Todos los días podemos aprender una nueva lección de la naturaleza que vemos alrededor. Una lupa grande es recomendable para acercarnos más a los secretos diminutos de esa naturaleza.

 

De hecho, en la naturaleza se encuentran escondidas las respuestas a muchísimas inquietudes que surgen en nuestras vidas diariamente como: potencial, paciencia, construyen con fundamentos, propósitos claros, aprovecha la riqueza del suelo, fija raíces profundas, etc.

 

Me apasiona y admira ver el crecimiento silencioso de las plantas – como si tuvieran una potencia que las empuja para arriba y costados – la infinita variedad de colores con las que se pintan las flores y hojas – se tomen el tiempo para desarrollarse sin que nos demos cuenta – sin apuros – tomando el alimento del suelo que las contiene y una vez crecidas; dan alimento a otros pequeños seres.

 

El tulipán está entre las muchas plantas que amo.

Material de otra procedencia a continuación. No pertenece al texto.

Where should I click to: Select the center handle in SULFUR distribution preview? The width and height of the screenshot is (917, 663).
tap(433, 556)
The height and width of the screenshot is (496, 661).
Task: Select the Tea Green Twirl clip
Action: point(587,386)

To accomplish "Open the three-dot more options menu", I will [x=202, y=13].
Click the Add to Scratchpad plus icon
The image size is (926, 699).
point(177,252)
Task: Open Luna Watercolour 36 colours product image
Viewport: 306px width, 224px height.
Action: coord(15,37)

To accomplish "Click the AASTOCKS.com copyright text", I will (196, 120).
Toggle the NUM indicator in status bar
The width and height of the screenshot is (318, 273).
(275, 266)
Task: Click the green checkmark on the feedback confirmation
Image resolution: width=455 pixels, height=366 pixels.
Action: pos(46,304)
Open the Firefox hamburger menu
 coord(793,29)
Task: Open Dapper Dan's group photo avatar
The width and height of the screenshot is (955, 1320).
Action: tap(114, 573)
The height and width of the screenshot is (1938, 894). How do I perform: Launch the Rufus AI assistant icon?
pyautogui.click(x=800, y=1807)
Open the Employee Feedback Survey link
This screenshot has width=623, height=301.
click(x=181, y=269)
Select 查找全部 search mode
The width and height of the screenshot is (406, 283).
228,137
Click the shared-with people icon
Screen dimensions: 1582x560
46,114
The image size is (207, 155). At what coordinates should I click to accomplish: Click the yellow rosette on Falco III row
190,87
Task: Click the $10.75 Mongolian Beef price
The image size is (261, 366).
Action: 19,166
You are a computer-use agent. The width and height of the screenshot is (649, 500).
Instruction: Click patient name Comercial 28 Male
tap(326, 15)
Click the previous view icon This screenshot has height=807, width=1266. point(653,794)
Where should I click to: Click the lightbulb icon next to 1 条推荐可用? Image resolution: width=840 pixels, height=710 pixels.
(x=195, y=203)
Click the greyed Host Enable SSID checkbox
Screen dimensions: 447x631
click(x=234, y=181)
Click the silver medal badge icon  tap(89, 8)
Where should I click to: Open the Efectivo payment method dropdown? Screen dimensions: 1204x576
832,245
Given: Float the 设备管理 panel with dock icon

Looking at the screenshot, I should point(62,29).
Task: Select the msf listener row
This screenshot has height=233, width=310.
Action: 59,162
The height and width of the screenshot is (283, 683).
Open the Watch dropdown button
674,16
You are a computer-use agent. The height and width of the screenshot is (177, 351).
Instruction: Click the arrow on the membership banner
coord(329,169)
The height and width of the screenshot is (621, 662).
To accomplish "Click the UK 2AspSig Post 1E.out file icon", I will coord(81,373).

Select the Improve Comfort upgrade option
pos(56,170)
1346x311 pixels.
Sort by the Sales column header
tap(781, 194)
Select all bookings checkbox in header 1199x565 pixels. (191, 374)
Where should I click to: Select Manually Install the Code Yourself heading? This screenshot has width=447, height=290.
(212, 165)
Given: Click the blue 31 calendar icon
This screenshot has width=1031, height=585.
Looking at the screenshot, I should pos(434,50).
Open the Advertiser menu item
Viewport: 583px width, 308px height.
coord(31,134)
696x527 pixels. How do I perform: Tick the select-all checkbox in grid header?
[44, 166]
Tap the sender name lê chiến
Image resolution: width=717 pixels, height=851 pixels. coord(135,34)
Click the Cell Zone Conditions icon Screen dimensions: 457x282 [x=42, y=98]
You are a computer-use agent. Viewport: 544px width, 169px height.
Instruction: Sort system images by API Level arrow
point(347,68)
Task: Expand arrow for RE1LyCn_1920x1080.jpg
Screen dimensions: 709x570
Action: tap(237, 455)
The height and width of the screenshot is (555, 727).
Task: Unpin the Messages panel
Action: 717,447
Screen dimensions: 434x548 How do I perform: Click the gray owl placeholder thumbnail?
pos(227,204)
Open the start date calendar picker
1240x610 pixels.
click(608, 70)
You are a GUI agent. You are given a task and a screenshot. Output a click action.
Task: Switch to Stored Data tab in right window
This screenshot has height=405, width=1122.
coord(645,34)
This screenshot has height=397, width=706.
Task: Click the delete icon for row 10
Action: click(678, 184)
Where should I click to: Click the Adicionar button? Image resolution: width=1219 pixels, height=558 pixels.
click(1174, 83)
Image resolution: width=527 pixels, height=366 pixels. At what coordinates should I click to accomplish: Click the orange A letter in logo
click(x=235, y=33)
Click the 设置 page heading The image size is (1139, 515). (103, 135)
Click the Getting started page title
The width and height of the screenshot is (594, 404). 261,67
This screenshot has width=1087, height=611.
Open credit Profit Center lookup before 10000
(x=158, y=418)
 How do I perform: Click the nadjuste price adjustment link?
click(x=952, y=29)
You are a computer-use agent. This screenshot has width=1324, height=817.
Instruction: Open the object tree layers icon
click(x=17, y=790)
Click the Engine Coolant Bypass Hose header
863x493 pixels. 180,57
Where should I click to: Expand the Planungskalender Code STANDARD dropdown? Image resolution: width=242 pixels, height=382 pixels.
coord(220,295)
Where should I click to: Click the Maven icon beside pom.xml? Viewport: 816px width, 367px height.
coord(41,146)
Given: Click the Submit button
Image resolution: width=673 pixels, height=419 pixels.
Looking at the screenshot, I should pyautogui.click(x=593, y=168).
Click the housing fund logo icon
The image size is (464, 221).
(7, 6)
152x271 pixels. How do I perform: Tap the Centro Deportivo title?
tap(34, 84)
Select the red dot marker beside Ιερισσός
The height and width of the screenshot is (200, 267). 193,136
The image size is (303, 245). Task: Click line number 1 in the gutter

El bulbo es como una pequeña manzana introducida bajo buena tierra en una primavera casi helada, con amenazas de nieve constantes.

 

Ese bulbo aguanta la presión de la tierra a la que debe ganar cuando suelta sus pequeños brotes, ser fuerte en el ascenso hacia la superficie todavía helada, empujando las capas de tierra y hielo… y… emerge triunfante. Rompiendo todo impedimento para mostrarse en todo su esplendor para la admiración de todos.

 

¡Alas del Viento es como el tulipán! El resultado final es la belleza de los logros que todos admiramos, y esto se puede replicar en cada espacio donde se desarrollen tareas con amor y dedicación para los más  pequeños,  en todo el mundo.

 

En tiempos de desazón, saber que la potencia viene del cielo, del Dios que todo lo puede.